In an interview once, you said something to the effect of most Detroit bands really just being from the suburbs. How do you feel now having gone on all these tours nationally and internationally? I imagine you must field a lot of questions about Detroit. Do you feel a drive to represent the city?

 

RS: I don’t think we feel representative of Detroit, at all. I mean, Adam’s from Illinois, and we’re [gestures to himself and Ryan Clancy] from the suburbs. So our past is suburban, you know? Even though we’ve lived in the city for a few years, I don’t think that makes us representative. Though we live here, and we’re amongst other bands in Detroit, I would say the majority of bands that get attention from here – even if they do live in the city, and most of them don’t – but even if they do, most of them weren’t born and raised here. We were still afforded the amenities of the suburbs before moving down – with college educations – to the city. I’m still proud to represent Detroit. It’s my favorite city in the country, and I’m lucky to live here, you know? But I don’t think we feel like flag bearers or something.

 

AP: I don’t even know any bands that were all born and raised in Detroit. I imagine some jazz band or some techno artists are probably born and raised in Detroit. [Looks to bandmates] Are the Belleville Three from Detroit?

(Given task a): According to the interview, where is Adam from?
The interview above has no connection to the entries that follow it.

(Given data):

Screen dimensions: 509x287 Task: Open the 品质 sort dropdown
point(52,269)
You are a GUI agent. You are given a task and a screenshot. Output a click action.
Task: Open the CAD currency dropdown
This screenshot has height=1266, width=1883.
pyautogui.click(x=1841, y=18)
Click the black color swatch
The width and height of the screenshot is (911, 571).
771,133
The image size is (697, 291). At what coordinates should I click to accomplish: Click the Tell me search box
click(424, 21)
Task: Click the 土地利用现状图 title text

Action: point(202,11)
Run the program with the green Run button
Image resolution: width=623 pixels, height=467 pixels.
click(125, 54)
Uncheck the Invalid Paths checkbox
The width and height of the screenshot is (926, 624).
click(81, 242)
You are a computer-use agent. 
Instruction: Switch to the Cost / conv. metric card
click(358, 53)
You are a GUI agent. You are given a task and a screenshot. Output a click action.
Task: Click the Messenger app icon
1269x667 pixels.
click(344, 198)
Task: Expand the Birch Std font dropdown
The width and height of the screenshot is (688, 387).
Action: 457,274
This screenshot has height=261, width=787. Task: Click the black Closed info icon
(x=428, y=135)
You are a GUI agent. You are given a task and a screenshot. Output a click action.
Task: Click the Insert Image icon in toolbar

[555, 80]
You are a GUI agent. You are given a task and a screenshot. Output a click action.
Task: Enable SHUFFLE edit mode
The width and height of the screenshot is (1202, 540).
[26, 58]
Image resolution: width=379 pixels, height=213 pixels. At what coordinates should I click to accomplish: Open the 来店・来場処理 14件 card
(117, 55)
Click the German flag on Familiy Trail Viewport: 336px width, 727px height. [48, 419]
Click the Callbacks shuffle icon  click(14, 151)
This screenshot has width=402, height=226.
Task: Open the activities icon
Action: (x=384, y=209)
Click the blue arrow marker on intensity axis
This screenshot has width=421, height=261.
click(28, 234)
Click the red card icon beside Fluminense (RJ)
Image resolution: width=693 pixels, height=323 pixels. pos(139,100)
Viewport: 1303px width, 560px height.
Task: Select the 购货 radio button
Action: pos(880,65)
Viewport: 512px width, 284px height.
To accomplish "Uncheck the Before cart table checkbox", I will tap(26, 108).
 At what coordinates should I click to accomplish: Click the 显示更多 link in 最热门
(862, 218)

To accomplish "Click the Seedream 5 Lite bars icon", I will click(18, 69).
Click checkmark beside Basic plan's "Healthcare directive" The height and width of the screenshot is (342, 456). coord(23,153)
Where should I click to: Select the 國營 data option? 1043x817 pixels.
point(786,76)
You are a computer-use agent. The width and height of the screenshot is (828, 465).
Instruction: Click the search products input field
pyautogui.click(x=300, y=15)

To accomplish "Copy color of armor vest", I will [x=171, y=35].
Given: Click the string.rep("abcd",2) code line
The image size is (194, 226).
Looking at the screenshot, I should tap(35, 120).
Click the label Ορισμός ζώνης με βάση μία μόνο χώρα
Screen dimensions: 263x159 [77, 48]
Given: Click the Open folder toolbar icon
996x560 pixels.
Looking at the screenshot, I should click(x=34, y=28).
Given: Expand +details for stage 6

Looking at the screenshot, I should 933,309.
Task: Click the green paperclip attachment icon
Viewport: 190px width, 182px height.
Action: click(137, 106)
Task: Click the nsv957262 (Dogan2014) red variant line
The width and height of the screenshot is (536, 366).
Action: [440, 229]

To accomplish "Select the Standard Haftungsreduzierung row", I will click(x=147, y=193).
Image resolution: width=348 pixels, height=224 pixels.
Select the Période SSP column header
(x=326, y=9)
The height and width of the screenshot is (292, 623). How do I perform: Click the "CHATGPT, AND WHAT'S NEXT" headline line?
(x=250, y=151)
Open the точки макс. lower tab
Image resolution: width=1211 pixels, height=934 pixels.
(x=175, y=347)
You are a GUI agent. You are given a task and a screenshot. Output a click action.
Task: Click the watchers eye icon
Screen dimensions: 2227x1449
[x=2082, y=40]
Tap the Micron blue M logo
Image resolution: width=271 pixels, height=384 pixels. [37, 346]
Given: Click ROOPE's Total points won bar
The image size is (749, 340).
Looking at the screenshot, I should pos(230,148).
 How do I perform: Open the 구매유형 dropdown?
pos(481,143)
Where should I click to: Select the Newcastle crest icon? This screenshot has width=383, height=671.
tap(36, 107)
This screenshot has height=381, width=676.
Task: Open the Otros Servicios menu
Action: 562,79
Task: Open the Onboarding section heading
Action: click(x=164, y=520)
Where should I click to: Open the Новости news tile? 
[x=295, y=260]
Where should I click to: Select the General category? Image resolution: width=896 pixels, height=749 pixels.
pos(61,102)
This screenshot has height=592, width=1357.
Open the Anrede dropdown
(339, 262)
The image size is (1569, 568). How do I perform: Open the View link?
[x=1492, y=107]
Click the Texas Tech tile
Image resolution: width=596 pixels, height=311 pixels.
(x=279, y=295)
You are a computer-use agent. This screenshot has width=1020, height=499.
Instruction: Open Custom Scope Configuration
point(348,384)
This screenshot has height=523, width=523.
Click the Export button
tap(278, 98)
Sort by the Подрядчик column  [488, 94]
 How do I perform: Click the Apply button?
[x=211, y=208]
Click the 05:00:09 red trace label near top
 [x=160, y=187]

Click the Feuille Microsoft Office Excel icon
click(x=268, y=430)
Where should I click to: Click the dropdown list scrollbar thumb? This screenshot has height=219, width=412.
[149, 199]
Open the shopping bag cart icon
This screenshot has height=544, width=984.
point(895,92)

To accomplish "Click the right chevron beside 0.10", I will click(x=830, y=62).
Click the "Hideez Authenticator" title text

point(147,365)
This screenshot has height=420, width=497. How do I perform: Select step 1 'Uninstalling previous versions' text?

(Given task b): Reproduce the part of the entries that opens with the line containing "The image size is (1569, 568)." and runs through the last line of the entries.

(Correct answer a): Illinois.

(Correct answer b):
The image size is (1569, 568). How do I perform: Open the View link?
[x=1492, y=107]
Click the Texas Tech tile
Image resolution: width=596 pixels, height=311 pixels.
(x=279, y=295)
You are a computer-use agent. This screenshot has width=1020, height=499.
Instruction: Open Custom Scope Configuration
point(348,384)
This screenshot has height=523, width=523.
Click the Export button
tap(278, 98)
Sort by the Подрядчик column  [488, 94]
 How do I perform: Click the Apply button?
[x=211, y=208]
Click the 05:00:09 red trace label near top
 [x=160, y=187]

Click the Feuille Microsoft Office Excel icon
click(x=268, y=430)
Where should I click to: Click the dropdown list scrollbar thumb? This screenshot has height=219, width=412.
[149, 199]
Open the shopping bag cart icon
This screenshot has height=544, width=984.
point(895,92)

To accomplish "Click the right chevron beside 0.10", I will click(x=830, y=62).
Click the "Hideez Authenticator" title text

point(147,365)
This screenshot has height=420, width=497. How do I perform: Select step 1 'Uninstalling previous versions' text?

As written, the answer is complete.